(DATASET EXTRACT)

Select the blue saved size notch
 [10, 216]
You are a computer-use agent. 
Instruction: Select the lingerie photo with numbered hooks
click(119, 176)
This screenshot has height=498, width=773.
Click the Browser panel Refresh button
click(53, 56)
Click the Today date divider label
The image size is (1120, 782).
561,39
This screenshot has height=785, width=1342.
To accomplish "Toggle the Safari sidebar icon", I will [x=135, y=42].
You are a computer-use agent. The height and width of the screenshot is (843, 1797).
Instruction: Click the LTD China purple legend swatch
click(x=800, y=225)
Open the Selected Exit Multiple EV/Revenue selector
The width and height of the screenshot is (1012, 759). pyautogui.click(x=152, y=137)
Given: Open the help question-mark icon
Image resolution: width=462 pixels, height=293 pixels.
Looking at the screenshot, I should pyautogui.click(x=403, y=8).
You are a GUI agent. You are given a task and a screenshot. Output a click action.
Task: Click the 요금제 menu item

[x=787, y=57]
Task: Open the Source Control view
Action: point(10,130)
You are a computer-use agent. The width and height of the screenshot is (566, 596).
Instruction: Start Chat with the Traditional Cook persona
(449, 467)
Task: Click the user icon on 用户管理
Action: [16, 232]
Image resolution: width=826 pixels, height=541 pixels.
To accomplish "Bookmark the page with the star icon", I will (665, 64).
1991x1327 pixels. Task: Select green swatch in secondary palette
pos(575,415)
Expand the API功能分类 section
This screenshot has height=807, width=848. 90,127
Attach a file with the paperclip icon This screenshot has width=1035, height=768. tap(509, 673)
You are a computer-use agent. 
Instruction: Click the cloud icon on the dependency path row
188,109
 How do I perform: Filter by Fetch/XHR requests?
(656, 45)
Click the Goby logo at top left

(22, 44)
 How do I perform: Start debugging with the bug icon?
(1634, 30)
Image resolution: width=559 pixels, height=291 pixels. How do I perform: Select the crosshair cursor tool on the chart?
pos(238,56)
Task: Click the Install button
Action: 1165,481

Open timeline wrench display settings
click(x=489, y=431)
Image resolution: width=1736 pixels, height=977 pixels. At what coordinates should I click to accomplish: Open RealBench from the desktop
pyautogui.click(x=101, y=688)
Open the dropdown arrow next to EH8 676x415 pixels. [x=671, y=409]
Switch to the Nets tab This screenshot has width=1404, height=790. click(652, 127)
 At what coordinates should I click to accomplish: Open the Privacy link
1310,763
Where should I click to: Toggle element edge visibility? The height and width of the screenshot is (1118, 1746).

(End DATASET EXTRACT)

> **WHAT YOU HAVE TO DO**: Where a line above includes "Toggle", copy that line.

> **WRITTEN SOLUTION**:
To accomplish "Toggle the Safari sidebar icon", I will [x=135, y=42].
Where should I click to: Toggle element edge visibility? The height and width of the screenshot is (1118, 1746).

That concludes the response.